━━━ Extracted material
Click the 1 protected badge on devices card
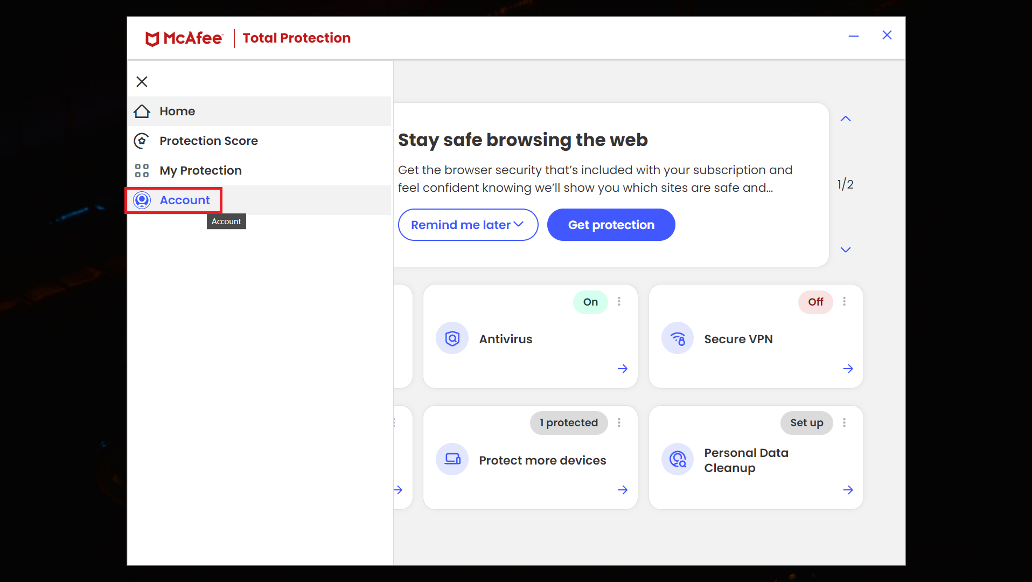This screenshot has width=1032, height=582. click(x=568, y=423)
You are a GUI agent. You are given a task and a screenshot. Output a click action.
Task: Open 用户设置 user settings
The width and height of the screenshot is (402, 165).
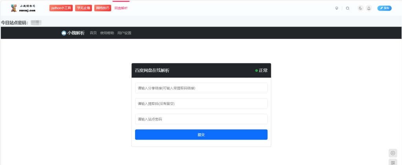click(x=124, y=33)
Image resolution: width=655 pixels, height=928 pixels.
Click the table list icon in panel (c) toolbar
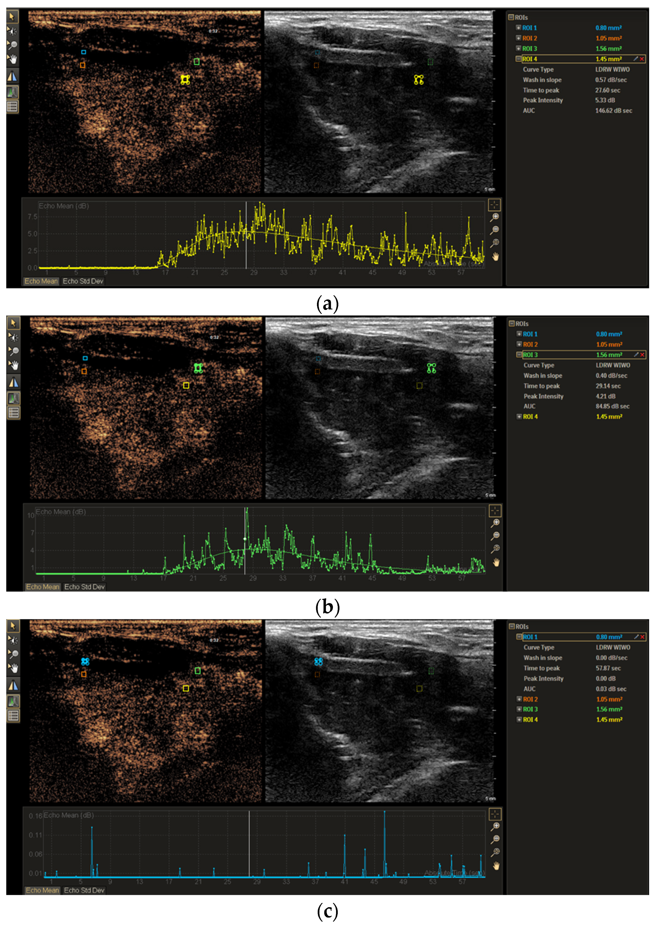pyautogui.click(x=13, y=716)
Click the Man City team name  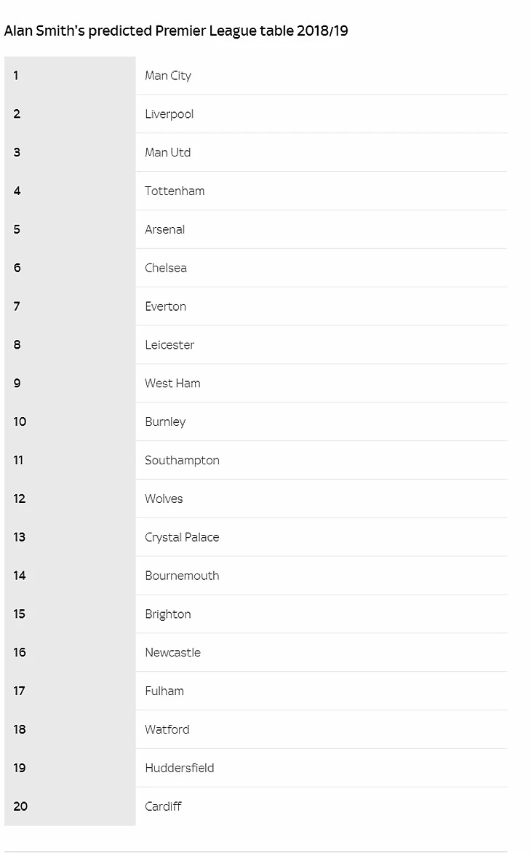[x=168, y=76]
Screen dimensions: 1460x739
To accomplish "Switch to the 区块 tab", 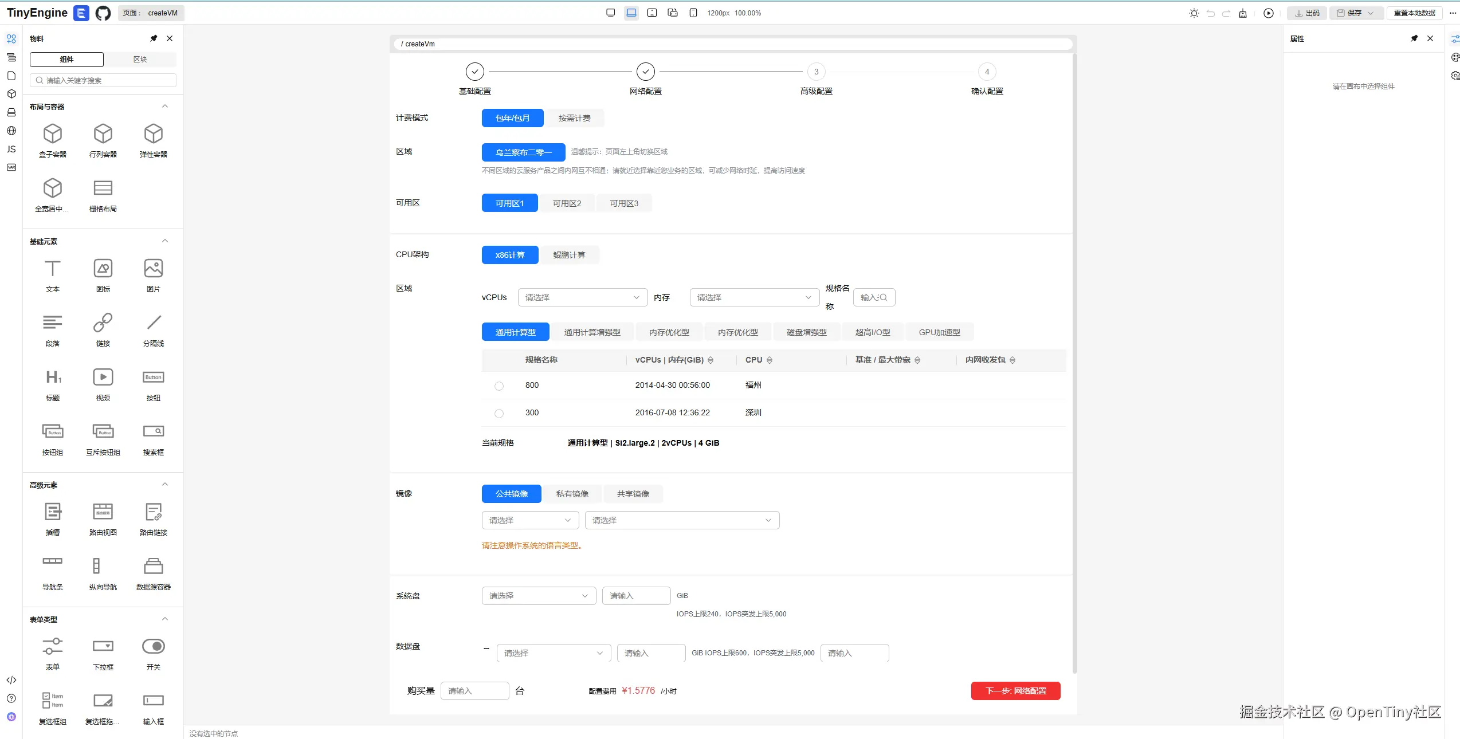I will 140,60.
━━━━━━
__Instruction__:
Reproduce the data from its beginning through the line that contains "click(x=124, y=33)", inclusive, swapping "badge" for "icon" and leaving all else unchanged. Omit the pictures.

__Solution to the exercise__:
Click the 1 protected icon on devices card
This screenshot has width=1032, height=582. click(x=568, y=423)
You are a GUI agent. You are given a task and a screenshot. Output a click action.
Task: Open 用户设置 user settings
The width and height of the screenshot is (402, 165).
click(x=124, y=33)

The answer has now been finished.